AirDropper is a site I recently learned about that lets you send an email request to someone to give you a file. The site works with your Dropbox account and the file the person sends you will be in an "AirDropper" folder in your Dropbox folder. The person can not access your files at all, they can only send a file to you.

The site is in Beta, but works very well. It took all of 2 minutes to request a file. There is no AirDropper account to set up, you simply allow it access to your Dropbox account so that it can deposit the file.

I clicked on "START", allowed it access to my Dropbox account, then just entered my email address, their email address (you can add multiple by separating them by commas), pick a name for the request which only you see and then what file are you requesting. That simple. It took about a minute for the test email I did to arrive and then I simple clicked "upload" which takes you to the AirDropper site and uploaded the file.You can select multiple files to upload also. Very easy to use

This is a nice replacement for (which was bought by Facebook and then shut down). Teachers can send an email to students to have them submit work.

Another similar service is DROPitTOme.

21 Things for the 21st Century Educator

21 Things for the 21st Century Educator is a site based on the National Educational Technology Standards for Teachers. It has a huge amount of resources that help teachers learn about technologies and how to use them in their schools to improve teaching and learning.

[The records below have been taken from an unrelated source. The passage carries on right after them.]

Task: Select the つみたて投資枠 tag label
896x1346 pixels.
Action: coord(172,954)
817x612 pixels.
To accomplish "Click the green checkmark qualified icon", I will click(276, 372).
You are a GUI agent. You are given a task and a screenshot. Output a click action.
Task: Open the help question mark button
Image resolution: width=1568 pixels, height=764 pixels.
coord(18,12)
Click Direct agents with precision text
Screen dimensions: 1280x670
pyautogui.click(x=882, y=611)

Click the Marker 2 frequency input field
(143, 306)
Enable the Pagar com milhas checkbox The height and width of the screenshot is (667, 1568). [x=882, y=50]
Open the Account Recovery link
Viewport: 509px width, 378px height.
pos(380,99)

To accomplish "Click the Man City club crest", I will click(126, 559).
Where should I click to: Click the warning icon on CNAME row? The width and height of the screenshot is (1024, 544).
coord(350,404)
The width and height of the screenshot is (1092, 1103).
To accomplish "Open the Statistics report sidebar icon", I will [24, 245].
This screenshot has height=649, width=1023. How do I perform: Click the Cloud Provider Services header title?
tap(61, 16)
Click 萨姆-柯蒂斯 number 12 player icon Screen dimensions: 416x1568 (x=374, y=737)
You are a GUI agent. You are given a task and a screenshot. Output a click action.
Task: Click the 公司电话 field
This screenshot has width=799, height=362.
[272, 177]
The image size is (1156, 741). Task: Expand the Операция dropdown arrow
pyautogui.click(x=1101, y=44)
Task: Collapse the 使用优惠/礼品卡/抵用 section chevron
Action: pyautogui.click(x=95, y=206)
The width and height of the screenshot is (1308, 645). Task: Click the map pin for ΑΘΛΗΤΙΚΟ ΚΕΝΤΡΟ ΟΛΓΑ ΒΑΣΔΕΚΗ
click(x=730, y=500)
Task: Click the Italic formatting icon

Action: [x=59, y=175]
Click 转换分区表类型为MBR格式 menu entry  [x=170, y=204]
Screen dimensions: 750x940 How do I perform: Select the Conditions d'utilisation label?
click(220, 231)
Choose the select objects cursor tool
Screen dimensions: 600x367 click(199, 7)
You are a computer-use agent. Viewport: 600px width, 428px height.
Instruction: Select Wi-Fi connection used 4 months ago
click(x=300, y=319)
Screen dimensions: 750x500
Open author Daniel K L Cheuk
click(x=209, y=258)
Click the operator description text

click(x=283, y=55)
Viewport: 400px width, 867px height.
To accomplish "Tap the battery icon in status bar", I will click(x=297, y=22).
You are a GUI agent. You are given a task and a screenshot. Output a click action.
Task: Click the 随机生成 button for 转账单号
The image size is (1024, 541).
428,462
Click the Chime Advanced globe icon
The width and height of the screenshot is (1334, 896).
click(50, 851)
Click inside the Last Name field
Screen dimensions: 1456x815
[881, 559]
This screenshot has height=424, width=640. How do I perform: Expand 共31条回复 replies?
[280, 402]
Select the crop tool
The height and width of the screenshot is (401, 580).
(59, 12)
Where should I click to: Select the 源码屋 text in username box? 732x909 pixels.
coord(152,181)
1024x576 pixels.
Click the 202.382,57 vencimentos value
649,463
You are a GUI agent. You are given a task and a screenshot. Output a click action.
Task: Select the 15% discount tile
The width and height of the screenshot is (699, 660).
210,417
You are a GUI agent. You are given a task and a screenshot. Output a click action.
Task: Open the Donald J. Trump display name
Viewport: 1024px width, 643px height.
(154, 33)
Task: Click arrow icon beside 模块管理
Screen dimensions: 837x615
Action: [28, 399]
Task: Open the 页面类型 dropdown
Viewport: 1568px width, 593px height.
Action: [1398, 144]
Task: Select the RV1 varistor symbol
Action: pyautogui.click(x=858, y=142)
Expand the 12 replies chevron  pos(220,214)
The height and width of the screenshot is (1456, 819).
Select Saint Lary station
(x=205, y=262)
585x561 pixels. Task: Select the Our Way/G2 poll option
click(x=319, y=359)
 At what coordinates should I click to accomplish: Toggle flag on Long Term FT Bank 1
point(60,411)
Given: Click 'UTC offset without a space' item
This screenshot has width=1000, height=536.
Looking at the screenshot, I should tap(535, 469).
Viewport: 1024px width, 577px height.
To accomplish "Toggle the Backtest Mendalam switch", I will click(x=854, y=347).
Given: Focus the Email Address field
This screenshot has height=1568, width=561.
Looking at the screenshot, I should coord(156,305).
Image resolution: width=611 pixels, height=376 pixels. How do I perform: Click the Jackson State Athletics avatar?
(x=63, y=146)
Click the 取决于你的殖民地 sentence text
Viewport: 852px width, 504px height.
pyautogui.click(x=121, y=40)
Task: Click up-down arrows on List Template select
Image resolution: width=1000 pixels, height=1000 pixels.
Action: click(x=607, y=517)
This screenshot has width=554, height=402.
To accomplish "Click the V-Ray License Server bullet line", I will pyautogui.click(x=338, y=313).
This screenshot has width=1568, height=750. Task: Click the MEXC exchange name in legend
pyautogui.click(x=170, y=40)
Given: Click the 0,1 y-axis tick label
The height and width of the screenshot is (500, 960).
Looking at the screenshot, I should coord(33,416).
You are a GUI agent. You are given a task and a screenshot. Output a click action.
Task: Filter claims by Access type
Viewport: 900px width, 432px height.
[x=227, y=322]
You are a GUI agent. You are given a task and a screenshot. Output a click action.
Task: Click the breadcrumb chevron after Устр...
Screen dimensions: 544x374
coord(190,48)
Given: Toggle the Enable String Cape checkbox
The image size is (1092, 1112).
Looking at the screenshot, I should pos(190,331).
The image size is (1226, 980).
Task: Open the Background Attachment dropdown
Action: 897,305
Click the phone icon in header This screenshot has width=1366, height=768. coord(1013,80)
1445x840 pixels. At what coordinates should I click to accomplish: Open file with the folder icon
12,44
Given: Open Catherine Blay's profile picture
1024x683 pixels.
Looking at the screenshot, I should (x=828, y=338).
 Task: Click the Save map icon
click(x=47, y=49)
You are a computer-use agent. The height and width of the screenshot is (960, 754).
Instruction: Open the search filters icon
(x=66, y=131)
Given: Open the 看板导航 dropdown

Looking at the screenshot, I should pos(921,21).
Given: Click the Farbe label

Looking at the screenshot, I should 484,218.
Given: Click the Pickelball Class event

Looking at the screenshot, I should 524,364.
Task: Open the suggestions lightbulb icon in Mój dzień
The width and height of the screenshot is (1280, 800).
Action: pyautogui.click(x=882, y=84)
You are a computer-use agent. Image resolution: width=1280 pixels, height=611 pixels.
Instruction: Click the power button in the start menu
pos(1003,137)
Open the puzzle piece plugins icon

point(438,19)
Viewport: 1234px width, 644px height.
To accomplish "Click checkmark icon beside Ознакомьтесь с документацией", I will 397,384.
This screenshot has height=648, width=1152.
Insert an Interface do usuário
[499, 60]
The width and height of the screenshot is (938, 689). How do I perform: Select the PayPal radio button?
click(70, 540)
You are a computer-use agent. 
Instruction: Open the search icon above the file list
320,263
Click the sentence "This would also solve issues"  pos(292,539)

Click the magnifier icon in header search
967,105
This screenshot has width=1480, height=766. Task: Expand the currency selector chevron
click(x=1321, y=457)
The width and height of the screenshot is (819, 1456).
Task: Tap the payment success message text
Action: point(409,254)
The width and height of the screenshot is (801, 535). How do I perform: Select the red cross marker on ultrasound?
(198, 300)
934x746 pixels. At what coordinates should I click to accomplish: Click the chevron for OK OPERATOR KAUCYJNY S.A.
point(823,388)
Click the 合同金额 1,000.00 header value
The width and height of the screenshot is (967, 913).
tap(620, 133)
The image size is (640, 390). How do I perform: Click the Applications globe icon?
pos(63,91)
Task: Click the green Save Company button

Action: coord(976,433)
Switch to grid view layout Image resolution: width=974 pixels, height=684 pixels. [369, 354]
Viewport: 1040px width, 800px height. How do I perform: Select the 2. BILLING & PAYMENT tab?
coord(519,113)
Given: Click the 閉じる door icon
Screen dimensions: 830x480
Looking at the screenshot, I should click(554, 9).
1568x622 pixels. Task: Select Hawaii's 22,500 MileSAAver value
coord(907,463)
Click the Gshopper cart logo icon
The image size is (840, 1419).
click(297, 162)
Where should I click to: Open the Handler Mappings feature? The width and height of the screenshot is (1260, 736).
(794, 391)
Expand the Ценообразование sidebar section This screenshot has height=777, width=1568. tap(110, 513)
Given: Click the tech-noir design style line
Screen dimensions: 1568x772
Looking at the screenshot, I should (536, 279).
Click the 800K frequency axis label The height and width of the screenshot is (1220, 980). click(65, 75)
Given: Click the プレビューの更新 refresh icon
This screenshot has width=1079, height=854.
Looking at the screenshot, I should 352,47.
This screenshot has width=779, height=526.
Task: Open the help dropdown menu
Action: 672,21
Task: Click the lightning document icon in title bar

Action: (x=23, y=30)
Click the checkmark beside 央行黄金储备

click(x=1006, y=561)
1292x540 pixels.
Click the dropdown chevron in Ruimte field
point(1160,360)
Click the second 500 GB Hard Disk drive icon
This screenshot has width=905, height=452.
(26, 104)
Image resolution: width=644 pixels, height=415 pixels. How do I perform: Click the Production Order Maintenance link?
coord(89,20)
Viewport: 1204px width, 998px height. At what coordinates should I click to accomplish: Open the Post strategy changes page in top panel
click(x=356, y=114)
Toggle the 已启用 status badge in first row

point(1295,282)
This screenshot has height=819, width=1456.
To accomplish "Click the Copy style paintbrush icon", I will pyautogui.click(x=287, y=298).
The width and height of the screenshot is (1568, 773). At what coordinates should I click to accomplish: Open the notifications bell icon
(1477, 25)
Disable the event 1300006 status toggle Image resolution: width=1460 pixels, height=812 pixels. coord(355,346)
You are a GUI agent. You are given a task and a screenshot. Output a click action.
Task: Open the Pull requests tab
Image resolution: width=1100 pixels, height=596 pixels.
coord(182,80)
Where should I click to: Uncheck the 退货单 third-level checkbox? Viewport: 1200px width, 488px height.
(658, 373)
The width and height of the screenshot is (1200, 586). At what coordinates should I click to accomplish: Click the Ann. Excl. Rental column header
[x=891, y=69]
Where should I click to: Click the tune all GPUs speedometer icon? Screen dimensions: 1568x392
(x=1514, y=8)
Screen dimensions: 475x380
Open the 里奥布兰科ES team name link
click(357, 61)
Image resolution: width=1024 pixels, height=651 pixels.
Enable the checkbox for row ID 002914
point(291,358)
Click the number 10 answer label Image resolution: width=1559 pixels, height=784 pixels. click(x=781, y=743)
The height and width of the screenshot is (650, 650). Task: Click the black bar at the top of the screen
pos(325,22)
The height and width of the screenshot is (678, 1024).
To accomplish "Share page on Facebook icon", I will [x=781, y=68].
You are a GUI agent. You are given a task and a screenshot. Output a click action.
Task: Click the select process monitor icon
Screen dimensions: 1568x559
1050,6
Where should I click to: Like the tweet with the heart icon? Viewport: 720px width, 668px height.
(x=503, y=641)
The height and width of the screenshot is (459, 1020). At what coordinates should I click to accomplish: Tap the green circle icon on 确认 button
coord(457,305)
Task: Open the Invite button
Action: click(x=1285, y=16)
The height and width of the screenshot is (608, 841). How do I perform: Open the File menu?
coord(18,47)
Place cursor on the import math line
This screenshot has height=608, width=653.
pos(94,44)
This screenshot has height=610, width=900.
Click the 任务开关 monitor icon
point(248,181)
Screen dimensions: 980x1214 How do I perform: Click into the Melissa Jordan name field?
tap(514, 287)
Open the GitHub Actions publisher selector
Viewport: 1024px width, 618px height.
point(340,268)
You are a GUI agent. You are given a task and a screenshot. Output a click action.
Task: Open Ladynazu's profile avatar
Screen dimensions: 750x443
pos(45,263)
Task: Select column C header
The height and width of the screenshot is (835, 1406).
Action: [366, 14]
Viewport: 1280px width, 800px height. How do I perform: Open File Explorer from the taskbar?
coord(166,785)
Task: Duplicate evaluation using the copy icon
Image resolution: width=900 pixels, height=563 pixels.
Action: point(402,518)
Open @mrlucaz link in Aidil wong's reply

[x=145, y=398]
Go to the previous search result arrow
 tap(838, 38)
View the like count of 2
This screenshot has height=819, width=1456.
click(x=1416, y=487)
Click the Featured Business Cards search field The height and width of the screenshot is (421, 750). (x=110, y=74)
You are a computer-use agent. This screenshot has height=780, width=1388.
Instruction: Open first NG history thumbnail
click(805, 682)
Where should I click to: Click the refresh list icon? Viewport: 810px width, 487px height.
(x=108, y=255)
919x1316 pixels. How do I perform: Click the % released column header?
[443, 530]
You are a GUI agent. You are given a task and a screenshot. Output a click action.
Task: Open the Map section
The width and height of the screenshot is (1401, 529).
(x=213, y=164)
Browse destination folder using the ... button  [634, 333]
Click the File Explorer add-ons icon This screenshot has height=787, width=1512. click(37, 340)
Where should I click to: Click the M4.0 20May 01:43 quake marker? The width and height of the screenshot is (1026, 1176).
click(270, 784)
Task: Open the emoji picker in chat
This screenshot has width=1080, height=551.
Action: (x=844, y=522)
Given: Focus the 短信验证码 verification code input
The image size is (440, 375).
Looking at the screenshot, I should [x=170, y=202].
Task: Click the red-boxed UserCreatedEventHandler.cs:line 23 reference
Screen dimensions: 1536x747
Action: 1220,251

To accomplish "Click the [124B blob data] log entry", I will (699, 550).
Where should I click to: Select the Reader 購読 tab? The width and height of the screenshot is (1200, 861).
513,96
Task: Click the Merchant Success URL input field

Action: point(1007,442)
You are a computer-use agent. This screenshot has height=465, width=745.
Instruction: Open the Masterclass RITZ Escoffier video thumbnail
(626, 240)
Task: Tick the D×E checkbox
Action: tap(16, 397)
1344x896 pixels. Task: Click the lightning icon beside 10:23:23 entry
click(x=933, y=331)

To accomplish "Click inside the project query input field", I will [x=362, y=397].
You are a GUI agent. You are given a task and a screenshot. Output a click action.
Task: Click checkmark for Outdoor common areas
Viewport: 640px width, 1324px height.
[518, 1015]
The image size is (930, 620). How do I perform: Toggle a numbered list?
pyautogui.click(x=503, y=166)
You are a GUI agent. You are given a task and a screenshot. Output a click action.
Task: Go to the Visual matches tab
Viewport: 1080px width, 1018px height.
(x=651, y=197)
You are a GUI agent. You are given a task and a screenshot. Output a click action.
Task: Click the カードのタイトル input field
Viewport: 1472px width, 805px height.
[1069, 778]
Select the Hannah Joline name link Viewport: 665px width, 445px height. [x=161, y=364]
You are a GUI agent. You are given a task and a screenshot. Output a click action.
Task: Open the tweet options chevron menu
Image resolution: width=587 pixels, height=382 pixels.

It includes information, links, resources, tips, and how-to's about collaboration tools, differentiated instruction, blogging, productivity tools and much more (21 categories!).

There are also some links to NETS and other Ed Tech resources for teachers.

I've found some really great resources and ideas on this site and highly recommend it to all educators.

The site was recently updated and contains even more great resources.

Tuesday, December 14, 2010

Cells Alive - Cell Biology, Anatomy and Physiology

Cells Alive is a site that has a huge amount of information about cells.

It has everything from pictures and descriptions of different types of cells, to interactive demos and images about cell anatomy, meiosis, mitosis, the cell cycle, and more.

There is a section with homework help, interactive quizzes, science fair ideas, and a cell gallery with pictures and descriptions of cells ranging from human red blood cells to viruses and bacteria.

The Animal Cell Mitosis interactive demo has a computer graphic of mitosis along with a microscope video of an actual cell going through mitosis.

This is a great site for biology classes.

HP Teacher Experience Exchange

Hewlett Packard (HP) has a free online resource for teachers called the HP Teacher Experience Exchange. The HP Teacher Experience Exchange has two different areas in it. One is a repository of courses, articles, lesson plans, classroom resources, and more available to community members. Registration is free, as are the resources. There is also a forum section where educators can discuss, share, and learn from each other.

You can also sign up for free email newsletters that bring tips, ideas, and resources to your inbox.

HP has partnered with Microsoft on this project, so there are references and links to Microsoft products and services.

I have found a lot of great resources and information on this site, and recommend it to my colleagues.